The airport at Sukhothai is the most attractive I've ever seen. The grounds are beautifully planted and the buildings are as near to the Thai tradition as possible. The open-sided steep roofed structures glow with polished wood and tile from both departure, arrival and check-in buildings. The formalities of air travel are all in place, but much less intrusively than most airports. Clearance done, we enjoy a complimentary Thai banana - shorter and sweeter than the ones we have at home - and wait until the recently arrived Fokker Friendship is ready. Then we simply walk out of the other end of the open building on a path through glowing flower beds to board an open tram-like bus that takes us to the aircraft.
Another dusk arrival at the hotel on the River Kwai. Dinner is early because it is the River Kwai Bridge Festival and after a magnificent al fresco meal there is to be a son-et-lumiere. We all know the film script (historically suspect anyway - the Japanese certainly didn't allow POW s to design and build the bridge and in fact 3,000 of their own engineers died building the line into Burma) and the show, when it starts, seems to follow that. The viewing is from floating pontoons with safety rails and white garden chairs. The commentary is in Thai and the show is preceded by what I thought must be the National Anthem because everyone stands for it, but Jerry (the journalist covering this trip) tells me that it is a piece composed by the King and is played at the start of every public performance of pretty well everything in Thailand.
Can't help wondering why the local fire-boat is moored alongside us, but the scale of the subsequent pyrotechnics soon answers that question.
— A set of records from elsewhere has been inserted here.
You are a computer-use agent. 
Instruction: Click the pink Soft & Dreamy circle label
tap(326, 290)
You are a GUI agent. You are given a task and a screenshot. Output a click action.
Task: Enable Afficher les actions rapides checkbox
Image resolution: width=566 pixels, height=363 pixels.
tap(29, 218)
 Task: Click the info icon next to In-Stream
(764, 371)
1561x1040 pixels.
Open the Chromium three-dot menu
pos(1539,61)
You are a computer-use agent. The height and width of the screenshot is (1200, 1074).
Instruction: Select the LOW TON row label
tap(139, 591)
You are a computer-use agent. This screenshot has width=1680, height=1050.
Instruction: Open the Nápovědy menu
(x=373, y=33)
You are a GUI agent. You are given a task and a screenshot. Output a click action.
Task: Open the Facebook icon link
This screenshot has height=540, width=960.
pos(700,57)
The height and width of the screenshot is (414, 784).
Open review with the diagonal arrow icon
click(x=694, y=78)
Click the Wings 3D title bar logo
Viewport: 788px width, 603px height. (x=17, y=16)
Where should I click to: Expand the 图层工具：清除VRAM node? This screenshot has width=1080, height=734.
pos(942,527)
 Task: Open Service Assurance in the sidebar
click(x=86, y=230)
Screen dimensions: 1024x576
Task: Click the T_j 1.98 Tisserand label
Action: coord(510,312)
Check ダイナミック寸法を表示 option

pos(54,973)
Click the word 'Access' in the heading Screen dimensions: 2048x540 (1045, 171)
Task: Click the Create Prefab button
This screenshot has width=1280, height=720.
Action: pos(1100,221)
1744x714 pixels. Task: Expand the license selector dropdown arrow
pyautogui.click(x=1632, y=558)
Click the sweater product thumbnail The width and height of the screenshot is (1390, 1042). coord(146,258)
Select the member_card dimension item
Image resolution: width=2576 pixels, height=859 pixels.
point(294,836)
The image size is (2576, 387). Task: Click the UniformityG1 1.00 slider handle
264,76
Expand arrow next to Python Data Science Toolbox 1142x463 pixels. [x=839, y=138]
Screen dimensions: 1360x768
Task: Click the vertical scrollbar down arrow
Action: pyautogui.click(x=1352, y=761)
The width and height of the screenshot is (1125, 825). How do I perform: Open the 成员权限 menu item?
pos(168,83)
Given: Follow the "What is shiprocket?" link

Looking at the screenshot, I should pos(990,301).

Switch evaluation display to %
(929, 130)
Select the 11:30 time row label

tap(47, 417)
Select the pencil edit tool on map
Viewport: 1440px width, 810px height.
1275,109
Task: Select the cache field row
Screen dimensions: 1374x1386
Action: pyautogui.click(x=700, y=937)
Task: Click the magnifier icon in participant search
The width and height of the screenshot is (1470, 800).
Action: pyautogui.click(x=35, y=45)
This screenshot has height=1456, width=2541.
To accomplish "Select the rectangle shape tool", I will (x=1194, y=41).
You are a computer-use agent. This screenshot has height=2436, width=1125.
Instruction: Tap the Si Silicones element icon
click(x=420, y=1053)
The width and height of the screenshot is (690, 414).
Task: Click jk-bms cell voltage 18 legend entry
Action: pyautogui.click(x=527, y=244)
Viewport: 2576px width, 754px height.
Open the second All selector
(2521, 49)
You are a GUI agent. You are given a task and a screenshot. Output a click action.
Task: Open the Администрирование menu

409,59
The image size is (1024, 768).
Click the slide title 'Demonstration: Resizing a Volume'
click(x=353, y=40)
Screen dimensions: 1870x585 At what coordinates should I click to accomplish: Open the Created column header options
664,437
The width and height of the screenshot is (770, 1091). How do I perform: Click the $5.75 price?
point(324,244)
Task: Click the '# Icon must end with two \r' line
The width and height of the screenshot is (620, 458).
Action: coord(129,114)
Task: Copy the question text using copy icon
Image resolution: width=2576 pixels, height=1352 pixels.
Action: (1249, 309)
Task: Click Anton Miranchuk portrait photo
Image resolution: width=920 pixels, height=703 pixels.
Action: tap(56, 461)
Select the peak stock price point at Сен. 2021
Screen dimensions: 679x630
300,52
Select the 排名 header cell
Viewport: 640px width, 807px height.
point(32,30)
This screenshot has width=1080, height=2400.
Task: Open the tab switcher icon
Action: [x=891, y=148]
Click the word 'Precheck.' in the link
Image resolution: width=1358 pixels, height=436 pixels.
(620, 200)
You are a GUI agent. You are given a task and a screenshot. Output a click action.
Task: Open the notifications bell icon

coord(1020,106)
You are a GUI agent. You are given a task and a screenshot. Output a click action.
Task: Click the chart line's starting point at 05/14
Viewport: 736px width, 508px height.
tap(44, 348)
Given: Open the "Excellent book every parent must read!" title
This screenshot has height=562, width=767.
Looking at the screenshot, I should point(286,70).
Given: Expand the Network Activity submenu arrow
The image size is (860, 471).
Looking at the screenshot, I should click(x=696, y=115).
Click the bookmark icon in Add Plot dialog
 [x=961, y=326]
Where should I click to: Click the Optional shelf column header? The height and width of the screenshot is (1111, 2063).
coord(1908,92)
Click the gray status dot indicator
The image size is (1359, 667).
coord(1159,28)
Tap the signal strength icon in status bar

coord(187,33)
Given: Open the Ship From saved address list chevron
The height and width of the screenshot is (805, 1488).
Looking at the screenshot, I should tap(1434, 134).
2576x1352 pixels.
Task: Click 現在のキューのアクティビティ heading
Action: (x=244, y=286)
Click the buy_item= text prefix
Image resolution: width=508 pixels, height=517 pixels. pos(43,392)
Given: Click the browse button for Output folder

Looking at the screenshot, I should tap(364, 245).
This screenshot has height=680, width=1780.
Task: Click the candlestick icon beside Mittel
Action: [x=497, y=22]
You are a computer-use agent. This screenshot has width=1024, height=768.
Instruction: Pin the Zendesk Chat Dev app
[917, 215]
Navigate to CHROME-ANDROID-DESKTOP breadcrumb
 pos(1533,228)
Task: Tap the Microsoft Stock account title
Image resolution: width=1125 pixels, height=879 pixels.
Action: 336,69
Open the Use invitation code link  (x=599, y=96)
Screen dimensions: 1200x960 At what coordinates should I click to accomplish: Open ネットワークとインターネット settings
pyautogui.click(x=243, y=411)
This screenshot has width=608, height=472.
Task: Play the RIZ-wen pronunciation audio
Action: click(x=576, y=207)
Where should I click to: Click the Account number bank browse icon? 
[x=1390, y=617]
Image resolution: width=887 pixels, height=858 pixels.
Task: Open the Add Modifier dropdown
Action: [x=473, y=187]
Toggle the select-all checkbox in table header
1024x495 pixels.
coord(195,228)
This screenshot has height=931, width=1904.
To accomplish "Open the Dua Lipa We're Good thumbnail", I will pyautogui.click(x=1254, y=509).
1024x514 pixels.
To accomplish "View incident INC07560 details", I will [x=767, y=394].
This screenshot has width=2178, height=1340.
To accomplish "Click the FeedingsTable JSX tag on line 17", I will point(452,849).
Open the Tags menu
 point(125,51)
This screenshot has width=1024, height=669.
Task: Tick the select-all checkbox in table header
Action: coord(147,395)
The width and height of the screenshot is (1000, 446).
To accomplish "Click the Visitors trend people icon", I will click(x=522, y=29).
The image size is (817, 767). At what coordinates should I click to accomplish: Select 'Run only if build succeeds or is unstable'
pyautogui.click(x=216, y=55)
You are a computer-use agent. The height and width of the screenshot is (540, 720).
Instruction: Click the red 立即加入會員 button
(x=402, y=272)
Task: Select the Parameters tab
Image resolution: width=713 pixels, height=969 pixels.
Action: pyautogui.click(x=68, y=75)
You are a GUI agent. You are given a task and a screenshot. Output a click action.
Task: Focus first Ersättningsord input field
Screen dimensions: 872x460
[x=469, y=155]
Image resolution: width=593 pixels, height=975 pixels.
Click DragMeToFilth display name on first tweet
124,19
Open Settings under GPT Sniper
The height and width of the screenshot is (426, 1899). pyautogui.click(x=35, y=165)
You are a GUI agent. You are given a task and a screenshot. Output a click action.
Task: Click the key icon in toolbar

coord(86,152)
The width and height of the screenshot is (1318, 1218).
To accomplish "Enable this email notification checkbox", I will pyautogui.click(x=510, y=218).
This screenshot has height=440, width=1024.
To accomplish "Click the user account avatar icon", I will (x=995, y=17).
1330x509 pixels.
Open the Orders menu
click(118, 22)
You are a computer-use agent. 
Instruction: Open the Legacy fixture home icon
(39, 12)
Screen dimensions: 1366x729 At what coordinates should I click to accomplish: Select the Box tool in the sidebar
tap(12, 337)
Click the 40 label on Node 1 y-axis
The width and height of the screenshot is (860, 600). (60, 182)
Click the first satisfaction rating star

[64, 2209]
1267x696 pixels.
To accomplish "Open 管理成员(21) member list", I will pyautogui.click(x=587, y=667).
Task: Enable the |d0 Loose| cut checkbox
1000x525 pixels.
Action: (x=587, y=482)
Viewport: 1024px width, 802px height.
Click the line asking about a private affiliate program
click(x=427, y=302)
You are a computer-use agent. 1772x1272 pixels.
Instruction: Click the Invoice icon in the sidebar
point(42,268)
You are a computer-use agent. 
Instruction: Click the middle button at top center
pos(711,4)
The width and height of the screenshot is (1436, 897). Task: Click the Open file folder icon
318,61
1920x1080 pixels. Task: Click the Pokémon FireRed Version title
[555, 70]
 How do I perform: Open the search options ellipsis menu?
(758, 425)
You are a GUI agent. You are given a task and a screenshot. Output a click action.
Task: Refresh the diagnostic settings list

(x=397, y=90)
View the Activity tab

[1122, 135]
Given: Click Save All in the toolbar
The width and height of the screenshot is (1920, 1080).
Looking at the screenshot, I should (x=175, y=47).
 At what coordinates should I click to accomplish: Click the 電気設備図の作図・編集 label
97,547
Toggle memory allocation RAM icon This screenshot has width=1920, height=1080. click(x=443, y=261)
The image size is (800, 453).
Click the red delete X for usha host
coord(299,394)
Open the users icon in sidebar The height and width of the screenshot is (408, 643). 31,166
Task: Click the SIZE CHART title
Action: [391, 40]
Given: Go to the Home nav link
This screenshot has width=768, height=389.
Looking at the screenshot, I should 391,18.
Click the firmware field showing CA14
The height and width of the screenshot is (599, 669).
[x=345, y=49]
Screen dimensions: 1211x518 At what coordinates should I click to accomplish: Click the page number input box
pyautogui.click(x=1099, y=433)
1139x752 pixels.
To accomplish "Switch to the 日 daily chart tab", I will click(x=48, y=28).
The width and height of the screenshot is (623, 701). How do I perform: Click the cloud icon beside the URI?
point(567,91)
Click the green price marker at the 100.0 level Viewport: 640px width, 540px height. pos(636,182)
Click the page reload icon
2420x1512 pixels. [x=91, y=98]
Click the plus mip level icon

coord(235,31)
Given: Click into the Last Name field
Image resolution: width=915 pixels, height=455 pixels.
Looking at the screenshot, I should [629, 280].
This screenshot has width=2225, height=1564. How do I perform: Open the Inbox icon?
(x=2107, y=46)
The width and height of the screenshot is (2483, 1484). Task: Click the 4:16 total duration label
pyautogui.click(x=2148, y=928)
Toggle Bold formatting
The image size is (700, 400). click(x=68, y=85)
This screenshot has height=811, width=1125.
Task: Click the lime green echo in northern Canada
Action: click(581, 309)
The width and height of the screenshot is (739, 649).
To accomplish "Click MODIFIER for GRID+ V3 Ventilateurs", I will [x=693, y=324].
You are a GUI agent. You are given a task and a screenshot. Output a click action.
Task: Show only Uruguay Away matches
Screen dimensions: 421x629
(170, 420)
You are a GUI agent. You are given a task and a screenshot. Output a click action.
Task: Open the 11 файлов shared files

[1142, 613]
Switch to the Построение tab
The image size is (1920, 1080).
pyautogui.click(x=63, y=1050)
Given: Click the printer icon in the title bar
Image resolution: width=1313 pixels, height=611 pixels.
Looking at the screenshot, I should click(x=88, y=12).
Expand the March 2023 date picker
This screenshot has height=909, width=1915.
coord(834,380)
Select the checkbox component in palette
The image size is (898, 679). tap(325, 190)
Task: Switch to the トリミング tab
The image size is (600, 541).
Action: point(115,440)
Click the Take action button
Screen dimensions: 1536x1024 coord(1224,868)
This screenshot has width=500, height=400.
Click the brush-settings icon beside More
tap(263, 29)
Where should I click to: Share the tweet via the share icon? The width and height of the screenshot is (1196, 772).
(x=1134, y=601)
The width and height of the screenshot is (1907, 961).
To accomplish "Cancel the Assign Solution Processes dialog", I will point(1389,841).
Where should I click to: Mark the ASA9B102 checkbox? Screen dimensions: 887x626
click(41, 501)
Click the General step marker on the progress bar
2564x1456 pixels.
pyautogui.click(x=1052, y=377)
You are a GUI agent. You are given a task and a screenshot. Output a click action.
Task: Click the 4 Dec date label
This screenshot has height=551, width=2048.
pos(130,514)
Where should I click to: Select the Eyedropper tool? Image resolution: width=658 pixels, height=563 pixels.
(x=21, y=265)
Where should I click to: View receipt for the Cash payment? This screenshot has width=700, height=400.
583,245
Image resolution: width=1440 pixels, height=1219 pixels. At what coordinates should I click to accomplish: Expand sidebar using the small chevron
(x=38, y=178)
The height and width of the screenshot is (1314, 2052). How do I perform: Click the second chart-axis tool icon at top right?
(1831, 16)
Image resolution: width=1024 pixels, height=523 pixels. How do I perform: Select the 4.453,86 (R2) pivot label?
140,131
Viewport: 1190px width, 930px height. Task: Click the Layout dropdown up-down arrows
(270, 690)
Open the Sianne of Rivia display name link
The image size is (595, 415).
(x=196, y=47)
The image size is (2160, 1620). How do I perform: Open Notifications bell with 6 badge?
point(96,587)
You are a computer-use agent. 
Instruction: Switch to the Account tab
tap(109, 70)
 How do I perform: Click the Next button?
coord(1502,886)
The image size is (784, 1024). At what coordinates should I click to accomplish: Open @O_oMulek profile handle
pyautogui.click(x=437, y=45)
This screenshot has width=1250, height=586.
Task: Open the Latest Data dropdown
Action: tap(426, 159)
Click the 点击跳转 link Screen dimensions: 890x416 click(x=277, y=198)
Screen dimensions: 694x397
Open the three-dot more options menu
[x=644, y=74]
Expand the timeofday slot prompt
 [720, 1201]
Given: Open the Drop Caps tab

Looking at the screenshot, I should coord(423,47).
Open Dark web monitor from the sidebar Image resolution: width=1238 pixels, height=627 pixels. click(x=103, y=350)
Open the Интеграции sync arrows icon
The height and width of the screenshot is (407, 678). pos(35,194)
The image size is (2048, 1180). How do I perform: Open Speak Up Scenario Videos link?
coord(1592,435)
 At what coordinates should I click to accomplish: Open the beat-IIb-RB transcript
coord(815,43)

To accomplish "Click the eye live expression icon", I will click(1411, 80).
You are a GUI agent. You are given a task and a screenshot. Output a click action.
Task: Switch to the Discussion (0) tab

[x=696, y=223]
Particularly effective is the steam chine whistle of an engine, coming nearer and nearer in the darkness until you can hear every exhaust beat - there's even a puff of smoke over the trees to add authenticity. Nice touch. Far from being a stage effect, however, a real steam train emerges from the trees and runs the gauntlet of simulated air attack using white star-shells which come in horizontally and bounce upwards off the bridge s metalwork, while a huge detonation under the bridge represents a bomb hit. There was serious ordinance involved. Great fun. I wonder what HSE would have made of it back home.